Start of SOURCE INFORMATION

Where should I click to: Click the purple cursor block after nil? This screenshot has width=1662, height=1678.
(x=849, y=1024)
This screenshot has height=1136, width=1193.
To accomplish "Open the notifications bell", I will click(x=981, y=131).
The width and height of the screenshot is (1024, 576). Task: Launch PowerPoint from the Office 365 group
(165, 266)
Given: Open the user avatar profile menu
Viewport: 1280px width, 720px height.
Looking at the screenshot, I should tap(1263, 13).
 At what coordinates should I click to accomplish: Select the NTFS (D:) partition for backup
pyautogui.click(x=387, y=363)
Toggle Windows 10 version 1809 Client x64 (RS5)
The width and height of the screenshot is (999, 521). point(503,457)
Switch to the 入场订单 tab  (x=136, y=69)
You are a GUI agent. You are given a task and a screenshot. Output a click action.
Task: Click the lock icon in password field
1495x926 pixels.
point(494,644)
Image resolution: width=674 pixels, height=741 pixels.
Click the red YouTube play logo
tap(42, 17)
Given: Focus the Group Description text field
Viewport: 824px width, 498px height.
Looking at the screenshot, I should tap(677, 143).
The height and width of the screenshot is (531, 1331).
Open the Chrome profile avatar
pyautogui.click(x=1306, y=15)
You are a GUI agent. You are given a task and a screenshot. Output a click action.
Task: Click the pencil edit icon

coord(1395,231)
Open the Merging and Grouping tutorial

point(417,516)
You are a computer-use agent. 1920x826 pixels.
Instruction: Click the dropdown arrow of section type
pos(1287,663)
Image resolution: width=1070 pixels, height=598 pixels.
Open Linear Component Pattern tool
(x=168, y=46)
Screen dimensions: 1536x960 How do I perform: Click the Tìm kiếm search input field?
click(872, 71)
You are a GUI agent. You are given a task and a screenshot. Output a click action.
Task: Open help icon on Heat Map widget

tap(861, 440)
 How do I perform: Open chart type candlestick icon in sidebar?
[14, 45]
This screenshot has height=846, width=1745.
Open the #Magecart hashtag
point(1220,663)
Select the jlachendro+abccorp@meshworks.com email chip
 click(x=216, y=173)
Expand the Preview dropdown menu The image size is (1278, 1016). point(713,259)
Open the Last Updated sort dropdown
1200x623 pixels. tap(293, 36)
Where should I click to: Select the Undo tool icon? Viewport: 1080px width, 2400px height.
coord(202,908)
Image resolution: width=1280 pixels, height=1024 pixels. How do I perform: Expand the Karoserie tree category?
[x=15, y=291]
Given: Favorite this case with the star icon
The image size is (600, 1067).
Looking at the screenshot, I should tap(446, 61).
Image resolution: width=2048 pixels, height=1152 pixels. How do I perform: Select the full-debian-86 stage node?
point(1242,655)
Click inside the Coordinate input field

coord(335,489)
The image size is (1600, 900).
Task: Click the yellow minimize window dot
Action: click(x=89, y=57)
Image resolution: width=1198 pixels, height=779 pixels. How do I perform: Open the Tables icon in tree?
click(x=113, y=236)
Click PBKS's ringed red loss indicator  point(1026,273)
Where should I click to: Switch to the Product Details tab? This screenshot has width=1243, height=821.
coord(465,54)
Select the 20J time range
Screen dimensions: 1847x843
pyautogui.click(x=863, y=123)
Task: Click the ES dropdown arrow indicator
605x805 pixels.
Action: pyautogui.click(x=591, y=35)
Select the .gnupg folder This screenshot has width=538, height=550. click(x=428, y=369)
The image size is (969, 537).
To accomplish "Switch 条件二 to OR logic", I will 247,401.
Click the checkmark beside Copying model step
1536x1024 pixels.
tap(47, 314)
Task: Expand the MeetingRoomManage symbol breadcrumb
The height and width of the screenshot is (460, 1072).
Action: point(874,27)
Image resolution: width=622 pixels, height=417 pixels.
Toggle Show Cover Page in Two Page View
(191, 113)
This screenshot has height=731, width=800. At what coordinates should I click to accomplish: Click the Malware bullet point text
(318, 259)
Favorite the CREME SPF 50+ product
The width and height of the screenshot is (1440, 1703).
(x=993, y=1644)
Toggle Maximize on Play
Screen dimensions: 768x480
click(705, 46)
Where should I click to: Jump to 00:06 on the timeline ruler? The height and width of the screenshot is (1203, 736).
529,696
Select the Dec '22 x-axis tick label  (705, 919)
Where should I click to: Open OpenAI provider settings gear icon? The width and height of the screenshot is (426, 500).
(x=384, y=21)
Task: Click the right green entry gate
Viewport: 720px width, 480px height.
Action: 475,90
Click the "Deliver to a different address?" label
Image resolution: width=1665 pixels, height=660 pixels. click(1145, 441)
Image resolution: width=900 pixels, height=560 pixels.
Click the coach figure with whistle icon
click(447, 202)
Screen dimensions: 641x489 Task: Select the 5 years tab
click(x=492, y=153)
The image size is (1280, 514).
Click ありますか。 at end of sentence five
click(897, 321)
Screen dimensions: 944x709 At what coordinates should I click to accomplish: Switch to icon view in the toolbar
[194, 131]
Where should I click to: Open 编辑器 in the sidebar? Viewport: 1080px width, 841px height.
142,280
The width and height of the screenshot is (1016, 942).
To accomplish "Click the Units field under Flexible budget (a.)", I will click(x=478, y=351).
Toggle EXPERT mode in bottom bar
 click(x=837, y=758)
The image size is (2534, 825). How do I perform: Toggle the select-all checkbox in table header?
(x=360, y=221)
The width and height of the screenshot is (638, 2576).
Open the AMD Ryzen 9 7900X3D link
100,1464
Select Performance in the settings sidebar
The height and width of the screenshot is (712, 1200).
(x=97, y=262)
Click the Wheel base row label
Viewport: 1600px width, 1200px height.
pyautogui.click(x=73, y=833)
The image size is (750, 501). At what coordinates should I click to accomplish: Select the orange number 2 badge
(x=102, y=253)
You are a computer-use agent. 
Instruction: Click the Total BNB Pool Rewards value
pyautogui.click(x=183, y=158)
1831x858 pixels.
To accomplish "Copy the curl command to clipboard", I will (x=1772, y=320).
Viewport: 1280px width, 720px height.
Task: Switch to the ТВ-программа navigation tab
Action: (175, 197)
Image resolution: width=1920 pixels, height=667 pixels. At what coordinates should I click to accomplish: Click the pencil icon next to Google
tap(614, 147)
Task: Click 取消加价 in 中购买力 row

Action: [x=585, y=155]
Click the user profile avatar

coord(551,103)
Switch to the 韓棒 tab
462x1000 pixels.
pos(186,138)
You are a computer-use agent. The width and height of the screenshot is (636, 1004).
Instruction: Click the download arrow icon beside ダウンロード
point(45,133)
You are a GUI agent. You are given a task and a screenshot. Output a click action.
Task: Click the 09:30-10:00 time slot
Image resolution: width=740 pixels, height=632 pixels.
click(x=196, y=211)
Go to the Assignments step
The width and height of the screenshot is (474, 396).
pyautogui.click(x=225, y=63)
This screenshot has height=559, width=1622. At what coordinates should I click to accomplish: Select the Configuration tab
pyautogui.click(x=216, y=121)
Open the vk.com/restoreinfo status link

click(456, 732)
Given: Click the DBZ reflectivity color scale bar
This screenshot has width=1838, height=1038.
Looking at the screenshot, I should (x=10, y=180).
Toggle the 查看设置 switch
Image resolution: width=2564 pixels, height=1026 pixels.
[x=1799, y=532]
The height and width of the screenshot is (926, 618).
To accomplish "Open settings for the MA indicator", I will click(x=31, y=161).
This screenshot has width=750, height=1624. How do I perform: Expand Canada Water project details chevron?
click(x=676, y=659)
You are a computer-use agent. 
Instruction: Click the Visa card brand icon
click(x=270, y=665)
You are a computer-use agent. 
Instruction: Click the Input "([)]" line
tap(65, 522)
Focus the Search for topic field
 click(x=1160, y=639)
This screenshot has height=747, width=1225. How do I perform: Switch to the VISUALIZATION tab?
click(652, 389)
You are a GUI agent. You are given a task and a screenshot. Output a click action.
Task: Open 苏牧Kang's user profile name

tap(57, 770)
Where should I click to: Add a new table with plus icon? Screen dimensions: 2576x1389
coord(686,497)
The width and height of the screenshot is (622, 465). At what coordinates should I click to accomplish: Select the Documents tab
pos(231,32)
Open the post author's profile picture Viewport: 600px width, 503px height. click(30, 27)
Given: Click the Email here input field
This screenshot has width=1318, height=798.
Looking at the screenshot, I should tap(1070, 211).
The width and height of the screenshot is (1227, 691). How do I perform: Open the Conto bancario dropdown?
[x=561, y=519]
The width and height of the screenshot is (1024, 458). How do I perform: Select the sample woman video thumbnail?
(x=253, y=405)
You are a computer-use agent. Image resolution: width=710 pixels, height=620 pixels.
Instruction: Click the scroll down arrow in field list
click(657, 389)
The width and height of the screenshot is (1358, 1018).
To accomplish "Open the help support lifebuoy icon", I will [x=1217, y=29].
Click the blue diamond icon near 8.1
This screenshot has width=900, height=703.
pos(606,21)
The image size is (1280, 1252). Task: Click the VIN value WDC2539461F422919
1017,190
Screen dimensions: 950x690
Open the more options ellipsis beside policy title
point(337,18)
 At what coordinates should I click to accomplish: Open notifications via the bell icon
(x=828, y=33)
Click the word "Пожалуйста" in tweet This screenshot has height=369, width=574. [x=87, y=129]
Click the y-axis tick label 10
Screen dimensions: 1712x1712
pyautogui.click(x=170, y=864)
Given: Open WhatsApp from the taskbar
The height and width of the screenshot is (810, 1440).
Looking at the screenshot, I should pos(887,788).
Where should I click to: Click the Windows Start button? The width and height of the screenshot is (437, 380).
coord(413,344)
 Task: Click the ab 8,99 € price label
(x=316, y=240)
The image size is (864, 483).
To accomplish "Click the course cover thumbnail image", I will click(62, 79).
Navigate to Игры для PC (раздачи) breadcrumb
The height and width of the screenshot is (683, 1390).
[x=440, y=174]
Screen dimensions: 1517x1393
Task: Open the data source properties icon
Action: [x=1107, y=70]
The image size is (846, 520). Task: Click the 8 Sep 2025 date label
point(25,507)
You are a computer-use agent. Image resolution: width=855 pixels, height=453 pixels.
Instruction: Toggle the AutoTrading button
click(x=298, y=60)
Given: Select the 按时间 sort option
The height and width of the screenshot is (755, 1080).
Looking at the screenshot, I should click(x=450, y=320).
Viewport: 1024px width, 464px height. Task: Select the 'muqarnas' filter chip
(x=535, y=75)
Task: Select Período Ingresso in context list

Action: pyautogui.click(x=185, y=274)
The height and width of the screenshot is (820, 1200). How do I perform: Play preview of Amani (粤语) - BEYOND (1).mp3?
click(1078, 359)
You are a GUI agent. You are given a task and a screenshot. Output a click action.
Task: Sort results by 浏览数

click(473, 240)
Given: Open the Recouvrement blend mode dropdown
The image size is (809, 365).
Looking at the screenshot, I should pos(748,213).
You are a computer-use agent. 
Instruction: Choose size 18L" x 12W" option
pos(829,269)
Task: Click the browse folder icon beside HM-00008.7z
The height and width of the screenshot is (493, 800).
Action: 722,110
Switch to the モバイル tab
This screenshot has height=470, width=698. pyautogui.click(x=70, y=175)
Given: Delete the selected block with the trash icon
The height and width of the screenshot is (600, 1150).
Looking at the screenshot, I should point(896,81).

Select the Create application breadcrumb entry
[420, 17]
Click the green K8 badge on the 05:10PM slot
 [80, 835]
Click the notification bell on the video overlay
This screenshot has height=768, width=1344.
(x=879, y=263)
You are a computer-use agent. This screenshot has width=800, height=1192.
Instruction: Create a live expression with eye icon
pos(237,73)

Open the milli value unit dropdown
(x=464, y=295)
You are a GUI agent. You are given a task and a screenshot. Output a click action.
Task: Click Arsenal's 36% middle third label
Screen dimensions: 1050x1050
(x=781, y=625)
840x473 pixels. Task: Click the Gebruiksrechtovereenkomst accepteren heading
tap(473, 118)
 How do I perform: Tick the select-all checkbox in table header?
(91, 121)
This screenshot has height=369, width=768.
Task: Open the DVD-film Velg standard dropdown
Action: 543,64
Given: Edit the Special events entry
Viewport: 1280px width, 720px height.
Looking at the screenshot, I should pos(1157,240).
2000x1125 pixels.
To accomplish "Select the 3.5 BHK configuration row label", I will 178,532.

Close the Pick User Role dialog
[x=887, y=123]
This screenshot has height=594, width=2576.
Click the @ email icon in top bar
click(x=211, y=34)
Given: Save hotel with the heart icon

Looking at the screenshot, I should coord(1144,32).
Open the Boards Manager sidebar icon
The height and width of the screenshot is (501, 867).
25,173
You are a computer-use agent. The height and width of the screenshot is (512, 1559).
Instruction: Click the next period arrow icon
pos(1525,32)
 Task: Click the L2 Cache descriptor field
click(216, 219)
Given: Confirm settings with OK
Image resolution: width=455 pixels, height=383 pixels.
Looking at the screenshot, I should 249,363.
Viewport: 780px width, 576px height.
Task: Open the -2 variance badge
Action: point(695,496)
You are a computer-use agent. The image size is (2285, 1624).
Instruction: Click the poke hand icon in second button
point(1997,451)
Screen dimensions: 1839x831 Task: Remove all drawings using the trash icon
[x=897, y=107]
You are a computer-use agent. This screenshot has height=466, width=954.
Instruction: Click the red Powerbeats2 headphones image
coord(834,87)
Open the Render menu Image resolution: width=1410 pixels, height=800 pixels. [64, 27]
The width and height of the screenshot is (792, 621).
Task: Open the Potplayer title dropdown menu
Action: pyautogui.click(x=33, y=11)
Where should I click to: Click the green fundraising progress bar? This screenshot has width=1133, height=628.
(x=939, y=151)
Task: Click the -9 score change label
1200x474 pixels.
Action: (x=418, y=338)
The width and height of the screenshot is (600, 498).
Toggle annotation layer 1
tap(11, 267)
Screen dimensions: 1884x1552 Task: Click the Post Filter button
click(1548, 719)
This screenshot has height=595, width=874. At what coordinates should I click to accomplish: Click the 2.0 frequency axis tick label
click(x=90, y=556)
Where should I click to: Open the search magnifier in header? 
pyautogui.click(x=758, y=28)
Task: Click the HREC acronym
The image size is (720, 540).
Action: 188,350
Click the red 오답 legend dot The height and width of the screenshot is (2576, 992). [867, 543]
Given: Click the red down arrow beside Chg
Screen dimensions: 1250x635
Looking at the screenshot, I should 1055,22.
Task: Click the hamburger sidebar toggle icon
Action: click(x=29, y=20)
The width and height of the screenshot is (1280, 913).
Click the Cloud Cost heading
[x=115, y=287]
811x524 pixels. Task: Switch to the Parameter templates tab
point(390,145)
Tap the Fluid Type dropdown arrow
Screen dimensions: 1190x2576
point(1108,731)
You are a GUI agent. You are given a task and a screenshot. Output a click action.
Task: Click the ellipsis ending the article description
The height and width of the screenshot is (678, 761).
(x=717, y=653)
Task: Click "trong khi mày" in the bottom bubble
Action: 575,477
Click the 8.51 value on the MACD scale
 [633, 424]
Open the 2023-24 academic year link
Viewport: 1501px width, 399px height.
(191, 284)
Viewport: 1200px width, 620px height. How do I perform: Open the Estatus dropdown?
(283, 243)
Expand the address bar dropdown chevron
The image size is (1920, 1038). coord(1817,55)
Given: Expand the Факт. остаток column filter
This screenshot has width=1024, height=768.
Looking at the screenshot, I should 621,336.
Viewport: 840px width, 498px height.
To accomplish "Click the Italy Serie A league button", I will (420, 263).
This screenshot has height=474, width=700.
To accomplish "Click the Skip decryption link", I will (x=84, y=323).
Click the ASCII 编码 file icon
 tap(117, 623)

End of SOURCE INFORMATION

**WHAT NEEDS TO BE DONE:** Please copy the lines above from the line with "The height and width of the screenshot is (810, 1440)." up to and including the line with "You are a computer-use agent. Image resolution: width=855", exactly as written and with nothing else.

**RESPONSE AREA:**
The height and width of the screenshot is (810, 1440).
Looking at the screenshot, I should pos(887,788).
Where should I click to: Click the Windows Start button? The width and height of the screenshot is (437, 380).
coord(413,344)
 Task: Click the ab 8,99 € price label
(x=316, y=240)
The image size is (864, 483).
To accomplish "Click the course cover thumbnail image", I will click(62, 79).
Navigate to Игры для PC (раздачи) breadcrumb
The height and width of the screenshot is (683, 1390).
[x=440, y=174]
Screen dimensions: 1517x1393
Task: Open the data source properties icon
Action: [x=1107, y=70]
The image size is (846, 520). Task: Click the 8 Sep 2025 date label
point(25,507)
You are a computer-use agent. Image resolution: width=855 pixels, height=453 pixels.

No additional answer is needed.